3. **Think about where 'x' can be:**
* **What if 'x' is outside of 3 and 4?**
* Imagine 'x' is to the left of 3 (like x=2). The distance from 2 to 3 is 1, and the distance from 2 to 4 is 2. If we add them up, $1+2=3$. That's way bigger than 1! So, 'x' can't be to the left of 3.
* Imagine 'x' is to the right of 4 (like x=5). The distance from 5 to 3 is 2, and the distance from 5 to 4 is 1. If we add them up, $2+1=3$. That's also way bigger than 1! So, 'x' can't be to the right of 4.
* It looks like if 'x' is outside the space between 3 and 4, the total distance will always be more than 1.

* **What if 'x' is between 3 and 4 (including 3 and 4)?**
* Let's try x=3. The distance from 3 to 3 is 0, and the distance from 3 to 4 is 1. Add them: $0+1=1$. Perfect!

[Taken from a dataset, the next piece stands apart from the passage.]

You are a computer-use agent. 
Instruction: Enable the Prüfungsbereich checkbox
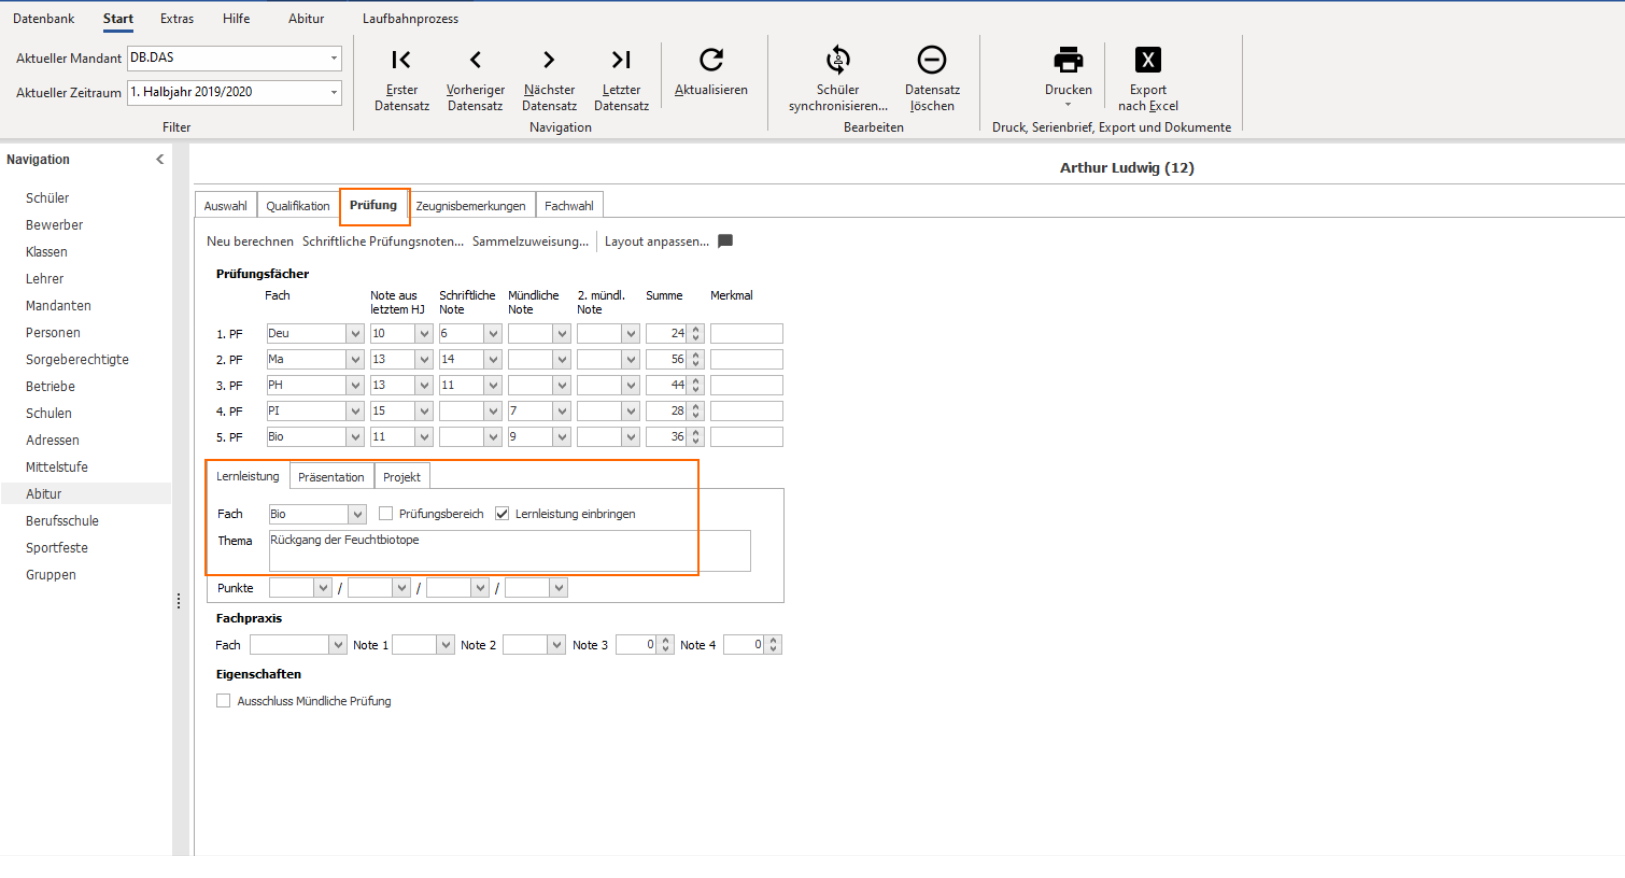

So x=3 works.
* Let's try x=4. The distance from 4 to 3 is 1, and the distance from 4 to 4 is 0. Add them: $1+0=1$. Perfect! So x=4 works.
* Let's try a number in the middle, like x=3.5. The distance from 3.5 to 3 is 0.5, and the distance from 3.5 to 4 is 0.5. Add them: $0.5+0.5=1$. Perfect! So x=3.5 works too.

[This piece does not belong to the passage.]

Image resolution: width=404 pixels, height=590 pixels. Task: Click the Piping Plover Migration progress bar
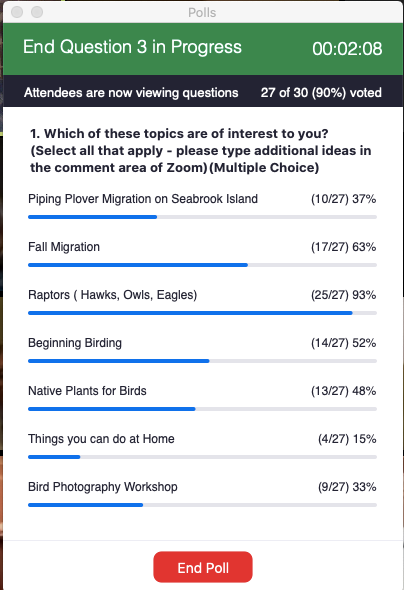pos(202,217)
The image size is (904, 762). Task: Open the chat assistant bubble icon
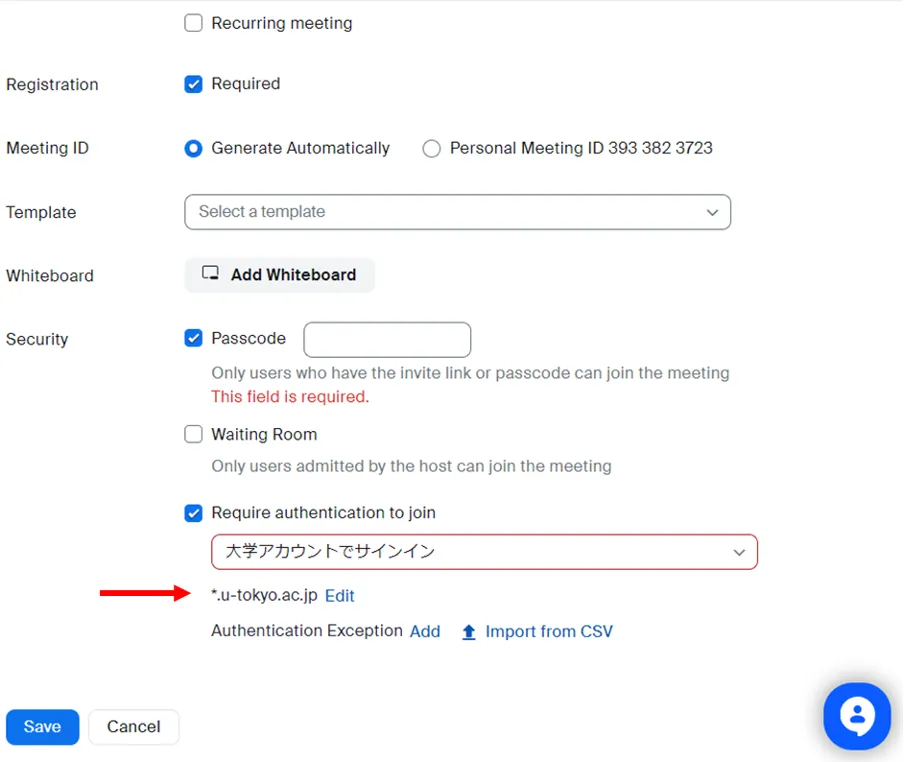(x=856, y=716)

4. **The big idea!** If 'x' is *anywhere* between 3 and 4 (including 3 and 4), then the distance from 'x' to 3, plus the distance from 'x' to 4, *just makes up the whole distance between 3 and 4*. And we know that distance is exactly 1!

So, all the numbers from 3 up to 4 (and including 3 and 4 themselves) are the answers!

Alternative answer

Answer:
$3 \le x \le 4$ Explain
This is a question about absolute value and how it shows distance on a number line . The solving step is:

Hey guys! This problem looks a little tricky with those absolute value signs, but it's actually super fun if you think of it like distances!

1. First, remember what $|a|$ means. It just means how far 'a' is from zero. So, $|x-3|$ means how far 'x' is from the number 3 on a number line. And $|x-4|$ means how far 'x' is from the number 4.

2. The problem says that if you add up those two distances, you get 1. So, "the distance from x to 3" PLUS "the distance from x to 4" must equal 1.

3. Now, imagine a number line. Let's put the numbers 3 and 4 on it. What's the distance between 3 and 4? It's just $4-3 = 1$! Isn't that neat?

4. So, we're looking for a spot 'x' on the number line where the total distance to 3 and 4 is exactly 1.
* If 'x' is outside the segment between 3 and 4 (like if x=2, or x=5), the total distance would be *more* than 1. For example, if $x=2$, $|2-3|+|2-4| = |-1|+|-2| = 1+2=3$. That's too much!
* But what if 'x' is *inside* or *on* the segment from 3 to 4? Let's pick a number like $x=3.5$.
$|3.5-3| + |3.5-4| = |0.5| + |-0.5| = 0.5 + 0.5 = 1$. Wow, it works!
* And it works for any number between 3 and 4! If 'x' is between 3 and 4, then the distance from x to 3 is $x-3$, and the distance from x to 4 is $4-x$. If you add those two up: $(x-3) + (4-x) = x-3+4-x = 1$. It always adds up to 1!

5. This means any number from 3 all the way to 4 (including 3 and 4 themselves) makes the equation true! So, $x$ can be any number that's greater than or equal to 3, and less than or equal to 4.